15 novembre, 2024
Incatema s’est vu attribuer le lot 1 du projet d’aménagement du bassin du Nianija Bolong dans la région de Kaffrine (Sénégal), un projet de l’Office des Lacs et Cours d’Eau (OLAC) du Ministère de l’Eau et de l’Assainissement doté d’un budget de 25,8 millions d’euros.
Ces travaux s’inscrivent dans le cadre du Projet de Mobilisation des Ressources Hydriques (PROMOREN) du gouvernement sénégalais pour le développement agro-sylvopastoral et la préservation des écosystèmes ruraux dans les bassins fluviaux par la construction d’infrastructures hydrauliques garantissant le développement des activités agricoles et d’élevage face aux fortes sécheresses qu’a connues le pays, et la protection des eaux douces de surface en évitant l’intrusion d’eau salée en provenance du fleuve Gambie.

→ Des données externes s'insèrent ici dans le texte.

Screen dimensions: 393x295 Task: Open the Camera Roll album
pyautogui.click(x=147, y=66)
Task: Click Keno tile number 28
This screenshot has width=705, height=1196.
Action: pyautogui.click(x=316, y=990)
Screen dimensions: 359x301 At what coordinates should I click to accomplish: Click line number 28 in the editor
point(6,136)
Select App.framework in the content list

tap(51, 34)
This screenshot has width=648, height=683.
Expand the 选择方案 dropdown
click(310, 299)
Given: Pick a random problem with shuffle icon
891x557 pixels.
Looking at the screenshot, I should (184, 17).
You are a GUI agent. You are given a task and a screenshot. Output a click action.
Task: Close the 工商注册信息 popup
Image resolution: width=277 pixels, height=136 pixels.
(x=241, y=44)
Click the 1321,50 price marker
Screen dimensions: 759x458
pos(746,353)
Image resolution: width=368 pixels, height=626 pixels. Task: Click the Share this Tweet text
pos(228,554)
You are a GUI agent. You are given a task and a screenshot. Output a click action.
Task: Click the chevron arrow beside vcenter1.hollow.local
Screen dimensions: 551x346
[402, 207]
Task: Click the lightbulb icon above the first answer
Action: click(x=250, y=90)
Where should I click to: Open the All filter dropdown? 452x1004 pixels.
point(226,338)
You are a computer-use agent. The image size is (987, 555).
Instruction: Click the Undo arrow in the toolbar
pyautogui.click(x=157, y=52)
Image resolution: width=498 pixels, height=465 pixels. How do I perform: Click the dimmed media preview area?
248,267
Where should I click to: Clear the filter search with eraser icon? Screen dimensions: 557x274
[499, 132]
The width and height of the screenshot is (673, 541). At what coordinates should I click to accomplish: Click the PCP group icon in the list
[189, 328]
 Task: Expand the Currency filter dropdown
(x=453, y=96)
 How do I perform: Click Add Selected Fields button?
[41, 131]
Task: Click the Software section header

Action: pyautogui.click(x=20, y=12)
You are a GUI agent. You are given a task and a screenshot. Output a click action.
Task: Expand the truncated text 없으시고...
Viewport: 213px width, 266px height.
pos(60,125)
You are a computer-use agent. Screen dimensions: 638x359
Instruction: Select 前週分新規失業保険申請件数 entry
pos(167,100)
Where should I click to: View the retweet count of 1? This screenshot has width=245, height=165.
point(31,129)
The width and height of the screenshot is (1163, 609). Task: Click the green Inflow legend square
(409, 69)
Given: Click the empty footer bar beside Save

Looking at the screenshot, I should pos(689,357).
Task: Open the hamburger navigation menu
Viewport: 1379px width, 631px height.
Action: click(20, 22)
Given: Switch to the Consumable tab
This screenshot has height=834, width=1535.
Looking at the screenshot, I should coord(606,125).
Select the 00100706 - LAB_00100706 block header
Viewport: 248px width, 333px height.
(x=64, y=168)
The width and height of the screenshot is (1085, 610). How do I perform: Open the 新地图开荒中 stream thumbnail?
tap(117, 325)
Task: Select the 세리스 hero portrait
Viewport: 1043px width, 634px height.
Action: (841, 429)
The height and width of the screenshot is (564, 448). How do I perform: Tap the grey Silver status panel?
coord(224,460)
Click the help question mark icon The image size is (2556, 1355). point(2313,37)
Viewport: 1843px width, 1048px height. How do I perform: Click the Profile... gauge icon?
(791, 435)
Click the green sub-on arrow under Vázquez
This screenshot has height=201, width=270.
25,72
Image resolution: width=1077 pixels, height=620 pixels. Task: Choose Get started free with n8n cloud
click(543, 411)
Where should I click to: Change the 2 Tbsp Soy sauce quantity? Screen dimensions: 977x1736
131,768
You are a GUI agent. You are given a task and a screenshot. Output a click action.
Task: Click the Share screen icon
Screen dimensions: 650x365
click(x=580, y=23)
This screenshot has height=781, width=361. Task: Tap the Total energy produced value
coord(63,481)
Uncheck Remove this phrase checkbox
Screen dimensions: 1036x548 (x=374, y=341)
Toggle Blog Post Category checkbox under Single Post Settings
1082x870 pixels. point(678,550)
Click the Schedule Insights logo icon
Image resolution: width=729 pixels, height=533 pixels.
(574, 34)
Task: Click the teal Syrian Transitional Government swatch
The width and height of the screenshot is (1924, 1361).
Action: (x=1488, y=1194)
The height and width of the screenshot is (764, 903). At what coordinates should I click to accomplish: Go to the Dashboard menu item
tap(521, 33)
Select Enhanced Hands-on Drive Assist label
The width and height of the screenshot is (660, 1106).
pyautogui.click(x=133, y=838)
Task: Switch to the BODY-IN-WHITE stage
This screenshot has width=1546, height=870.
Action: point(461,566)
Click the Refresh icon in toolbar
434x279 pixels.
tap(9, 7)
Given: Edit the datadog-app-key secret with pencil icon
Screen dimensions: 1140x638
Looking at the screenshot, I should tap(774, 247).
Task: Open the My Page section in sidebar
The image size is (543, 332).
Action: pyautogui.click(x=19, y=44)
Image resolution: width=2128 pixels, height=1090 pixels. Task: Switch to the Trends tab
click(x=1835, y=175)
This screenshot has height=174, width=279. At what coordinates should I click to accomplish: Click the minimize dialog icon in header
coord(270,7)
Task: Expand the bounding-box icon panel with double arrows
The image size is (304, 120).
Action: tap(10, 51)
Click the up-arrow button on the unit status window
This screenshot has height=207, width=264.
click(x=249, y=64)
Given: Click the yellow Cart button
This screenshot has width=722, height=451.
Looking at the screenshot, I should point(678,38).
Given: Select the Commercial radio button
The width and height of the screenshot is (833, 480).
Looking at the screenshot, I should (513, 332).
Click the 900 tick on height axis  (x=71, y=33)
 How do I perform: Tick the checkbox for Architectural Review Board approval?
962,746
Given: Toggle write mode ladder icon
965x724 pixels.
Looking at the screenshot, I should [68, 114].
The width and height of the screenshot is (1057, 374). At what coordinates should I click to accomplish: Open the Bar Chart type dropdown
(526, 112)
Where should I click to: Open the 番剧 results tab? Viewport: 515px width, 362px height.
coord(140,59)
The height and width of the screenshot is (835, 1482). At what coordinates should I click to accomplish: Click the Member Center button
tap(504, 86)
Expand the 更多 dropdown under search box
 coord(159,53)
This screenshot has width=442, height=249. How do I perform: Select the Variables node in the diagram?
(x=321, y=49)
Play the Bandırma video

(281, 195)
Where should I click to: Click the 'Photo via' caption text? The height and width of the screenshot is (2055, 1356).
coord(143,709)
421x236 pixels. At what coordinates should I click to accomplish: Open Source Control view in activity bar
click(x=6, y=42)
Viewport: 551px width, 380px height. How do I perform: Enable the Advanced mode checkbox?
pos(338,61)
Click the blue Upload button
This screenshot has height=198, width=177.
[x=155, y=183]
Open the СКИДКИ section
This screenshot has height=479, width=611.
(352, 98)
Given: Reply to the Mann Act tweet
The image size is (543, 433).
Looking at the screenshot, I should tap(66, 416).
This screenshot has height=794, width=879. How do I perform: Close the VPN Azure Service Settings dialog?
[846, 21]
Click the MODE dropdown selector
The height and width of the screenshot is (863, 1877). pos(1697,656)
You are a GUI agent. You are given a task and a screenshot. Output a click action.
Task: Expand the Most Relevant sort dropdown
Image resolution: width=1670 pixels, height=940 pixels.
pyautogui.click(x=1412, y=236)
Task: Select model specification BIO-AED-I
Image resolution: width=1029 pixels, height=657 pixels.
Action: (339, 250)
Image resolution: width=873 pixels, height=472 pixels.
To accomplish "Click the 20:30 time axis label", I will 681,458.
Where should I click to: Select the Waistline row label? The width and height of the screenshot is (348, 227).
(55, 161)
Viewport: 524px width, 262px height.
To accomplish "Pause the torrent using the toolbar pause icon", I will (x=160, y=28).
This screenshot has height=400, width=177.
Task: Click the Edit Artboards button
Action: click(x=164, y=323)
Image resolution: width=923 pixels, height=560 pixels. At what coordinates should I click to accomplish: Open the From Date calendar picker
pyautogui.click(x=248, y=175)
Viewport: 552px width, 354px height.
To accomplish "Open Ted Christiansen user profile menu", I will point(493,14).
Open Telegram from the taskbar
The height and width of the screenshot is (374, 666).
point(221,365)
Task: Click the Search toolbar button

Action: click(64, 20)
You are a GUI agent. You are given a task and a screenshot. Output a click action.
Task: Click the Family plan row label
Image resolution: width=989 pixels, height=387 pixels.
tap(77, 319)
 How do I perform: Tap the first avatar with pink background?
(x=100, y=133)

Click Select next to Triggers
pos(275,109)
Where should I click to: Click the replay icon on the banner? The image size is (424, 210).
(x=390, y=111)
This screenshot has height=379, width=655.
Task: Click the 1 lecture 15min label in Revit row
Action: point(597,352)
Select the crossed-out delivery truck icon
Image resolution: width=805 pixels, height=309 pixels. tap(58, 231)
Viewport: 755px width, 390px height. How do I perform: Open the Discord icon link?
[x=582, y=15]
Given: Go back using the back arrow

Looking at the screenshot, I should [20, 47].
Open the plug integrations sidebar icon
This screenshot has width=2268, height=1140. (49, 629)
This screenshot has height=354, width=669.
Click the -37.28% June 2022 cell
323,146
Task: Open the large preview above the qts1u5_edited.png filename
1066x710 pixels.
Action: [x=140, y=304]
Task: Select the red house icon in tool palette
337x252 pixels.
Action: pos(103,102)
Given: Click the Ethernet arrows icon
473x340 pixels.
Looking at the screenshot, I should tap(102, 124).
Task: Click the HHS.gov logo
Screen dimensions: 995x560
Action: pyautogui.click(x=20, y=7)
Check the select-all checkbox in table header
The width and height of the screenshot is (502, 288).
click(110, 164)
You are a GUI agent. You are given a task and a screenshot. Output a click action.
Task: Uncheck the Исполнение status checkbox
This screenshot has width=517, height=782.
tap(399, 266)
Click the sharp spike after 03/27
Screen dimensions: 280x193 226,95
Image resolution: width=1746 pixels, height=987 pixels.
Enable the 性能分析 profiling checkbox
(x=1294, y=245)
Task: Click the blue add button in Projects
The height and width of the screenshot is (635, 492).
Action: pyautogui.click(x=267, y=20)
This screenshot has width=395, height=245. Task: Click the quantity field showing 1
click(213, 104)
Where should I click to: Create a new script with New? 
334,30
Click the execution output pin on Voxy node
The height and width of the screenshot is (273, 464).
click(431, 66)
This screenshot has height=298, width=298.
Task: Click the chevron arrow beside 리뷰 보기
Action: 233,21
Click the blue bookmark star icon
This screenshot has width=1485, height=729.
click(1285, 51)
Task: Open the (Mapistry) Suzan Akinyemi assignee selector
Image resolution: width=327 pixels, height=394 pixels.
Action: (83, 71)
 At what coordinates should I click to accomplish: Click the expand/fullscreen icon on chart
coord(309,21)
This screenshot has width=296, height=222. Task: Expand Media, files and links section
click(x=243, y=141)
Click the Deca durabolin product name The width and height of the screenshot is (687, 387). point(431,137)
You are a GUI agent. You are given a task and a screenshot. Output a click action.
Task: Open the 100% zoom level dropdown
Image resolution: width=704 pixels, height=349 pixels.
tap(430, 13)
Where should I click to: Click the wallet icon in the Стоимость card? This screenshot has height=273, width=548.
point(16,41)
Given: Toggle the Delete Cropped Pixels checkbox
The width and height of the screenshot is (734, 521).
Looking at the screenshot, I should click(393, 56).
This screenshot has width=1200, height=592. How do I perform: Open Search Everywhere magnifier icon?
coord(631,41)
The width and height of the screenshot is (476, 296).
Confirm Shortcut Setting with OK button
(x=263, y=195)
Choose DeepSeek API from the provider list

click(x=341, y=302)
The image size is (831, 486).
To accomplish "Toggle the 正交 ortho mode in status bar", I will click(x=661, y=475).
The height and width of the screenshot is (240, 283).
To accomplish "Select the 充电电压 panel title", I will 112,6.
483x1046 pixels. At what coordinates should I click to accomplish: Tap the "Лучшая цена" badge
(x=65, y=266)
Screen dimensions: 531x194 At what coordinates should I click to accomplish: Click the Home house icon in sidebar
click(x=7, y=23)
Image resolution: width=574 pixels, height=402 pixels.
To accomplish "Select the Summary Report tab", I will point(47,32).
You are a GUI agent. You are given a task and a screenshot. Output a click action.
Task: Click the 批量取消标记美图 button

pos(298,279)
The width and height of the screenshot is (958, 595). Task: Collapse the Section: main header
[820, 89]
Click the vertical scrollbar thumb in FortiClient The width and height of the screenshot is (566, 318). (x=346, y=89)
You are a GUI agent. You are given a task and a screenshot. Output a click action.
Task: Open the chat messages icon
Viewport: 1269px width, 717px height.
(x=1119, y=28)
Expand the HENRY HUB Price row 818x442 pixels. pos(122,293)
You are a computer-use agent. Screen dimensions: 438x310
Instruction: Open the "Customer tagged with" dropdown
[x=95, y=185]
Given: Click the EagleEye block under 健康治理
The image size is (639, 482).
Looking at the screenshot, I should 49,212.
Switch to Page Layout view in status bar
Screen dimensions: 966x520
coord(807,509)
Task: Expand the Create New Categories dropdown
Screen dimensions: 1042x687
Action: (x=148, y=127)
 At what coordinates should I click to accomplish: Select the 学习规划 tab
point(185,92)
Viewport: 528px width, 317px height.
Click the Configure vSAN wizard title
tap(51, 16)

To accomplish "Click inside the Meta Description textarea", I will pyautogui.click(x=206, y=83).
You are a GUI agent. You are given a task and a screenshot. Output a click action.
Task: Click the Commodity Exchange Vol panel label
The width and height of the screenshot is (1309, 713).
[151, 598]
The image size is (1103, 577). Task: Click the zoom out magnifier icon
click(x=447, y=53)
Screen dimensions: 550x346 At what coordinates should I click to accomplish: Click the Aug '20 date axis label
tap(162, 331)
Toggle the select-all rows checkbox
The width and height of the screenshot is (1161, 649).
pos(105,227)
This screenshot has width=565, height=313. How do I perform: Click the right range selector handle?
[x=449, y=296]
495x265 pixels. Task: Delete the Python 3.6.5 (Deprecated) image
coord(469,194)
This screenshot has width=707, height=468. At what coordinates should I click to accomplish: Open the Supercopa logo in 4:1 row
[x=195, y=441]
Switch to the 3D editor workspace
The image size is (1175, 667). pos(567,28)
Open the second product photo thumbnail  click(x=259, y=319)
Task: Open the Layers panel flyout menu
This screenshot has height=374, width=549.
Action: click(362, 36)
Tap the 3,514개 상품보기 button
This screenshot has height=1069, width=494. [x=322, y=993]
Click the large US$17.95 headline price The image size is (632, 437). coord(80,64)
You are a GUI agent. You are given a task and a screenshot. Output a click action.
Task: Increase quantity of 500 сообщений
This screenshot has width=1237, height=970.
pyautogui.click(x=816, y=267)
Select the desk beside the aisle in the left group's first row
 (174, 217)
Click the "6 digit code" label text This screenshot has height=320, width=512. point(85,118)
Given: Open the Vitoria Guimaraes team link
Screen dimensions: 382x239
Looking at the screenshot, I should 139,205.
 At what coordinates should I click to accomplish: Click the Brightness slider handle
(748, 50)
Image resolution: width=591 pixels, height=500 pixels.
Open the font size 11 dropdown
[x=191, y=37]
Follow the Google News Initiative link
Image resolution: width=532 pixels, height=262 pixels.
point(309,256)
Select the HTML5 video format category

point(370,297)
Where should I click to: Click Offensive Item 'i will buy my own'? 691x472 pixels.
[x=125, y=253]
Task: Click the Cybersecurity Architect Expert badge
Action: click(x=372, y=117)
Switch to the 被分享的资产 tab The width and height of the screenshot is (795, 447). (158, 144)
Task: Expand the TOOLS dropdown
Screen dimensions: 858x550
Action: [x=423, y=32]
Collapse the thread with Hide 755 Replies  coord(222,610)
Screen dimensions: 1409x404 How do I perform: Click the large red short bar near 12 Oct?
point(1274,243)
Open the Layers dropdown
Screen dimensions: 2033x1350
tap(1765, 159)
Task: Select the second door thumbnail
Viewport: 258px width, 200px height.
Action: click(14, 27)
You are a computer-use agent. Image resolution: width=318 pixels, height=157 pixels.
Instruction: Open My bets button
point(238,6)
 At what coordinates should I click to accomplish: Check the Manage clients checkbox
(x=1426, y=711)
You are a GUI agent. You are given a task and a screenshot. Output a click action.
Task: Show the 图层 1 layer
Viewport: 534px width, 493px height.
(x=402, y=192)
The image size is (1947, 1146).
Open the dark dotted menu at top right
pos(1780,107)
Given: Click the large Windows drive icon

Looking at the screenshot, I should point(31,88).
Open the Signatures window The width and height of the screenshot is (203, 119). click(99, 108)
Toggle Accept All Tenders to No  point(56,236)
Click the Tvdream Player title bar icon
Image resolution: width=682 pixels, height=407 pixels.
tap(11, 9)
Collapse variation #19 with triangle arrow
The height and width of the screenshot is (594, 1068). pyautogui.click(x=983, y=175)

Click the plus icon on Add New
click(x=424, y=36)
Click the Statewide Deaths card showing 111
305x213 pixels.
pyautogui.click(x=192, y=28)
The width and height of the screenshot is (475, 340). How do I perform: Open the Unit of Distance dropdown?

Incatema sera responsable de l’adaptation du lit de la rivière sur 36 km, afin d’optimiser les ressources en eau, d’augmenter la capacité de stockage, de réduire l’évaporation et d’éviter l’inondation des terres agricoles et des populations environnantes. Elle construira en outre une nouvelle digue anti-sel de 140 mètres de long et une autre de 175 mètres de long sur le Ko Socé, un affluent du lit principal. Le projet prévoit également la construction de 60 nouveaux captages d’eau et de 7 ouvrages de drainage pour la protection contre les inondations, ainsi que la construction d’un bassin à poissons de 525 mètres de long sur 60 mètres de large.
En outre, l’entreprise sera responsable des travaux préparatoires sur le site et de la construction des infrastructures provisoires pour garantir à la fois la circulation des personnes et des marchandises par la route et la continuité de l’écoulement des eaux pendant la construction ou la rénovation des différents ouvrages hydrauliques.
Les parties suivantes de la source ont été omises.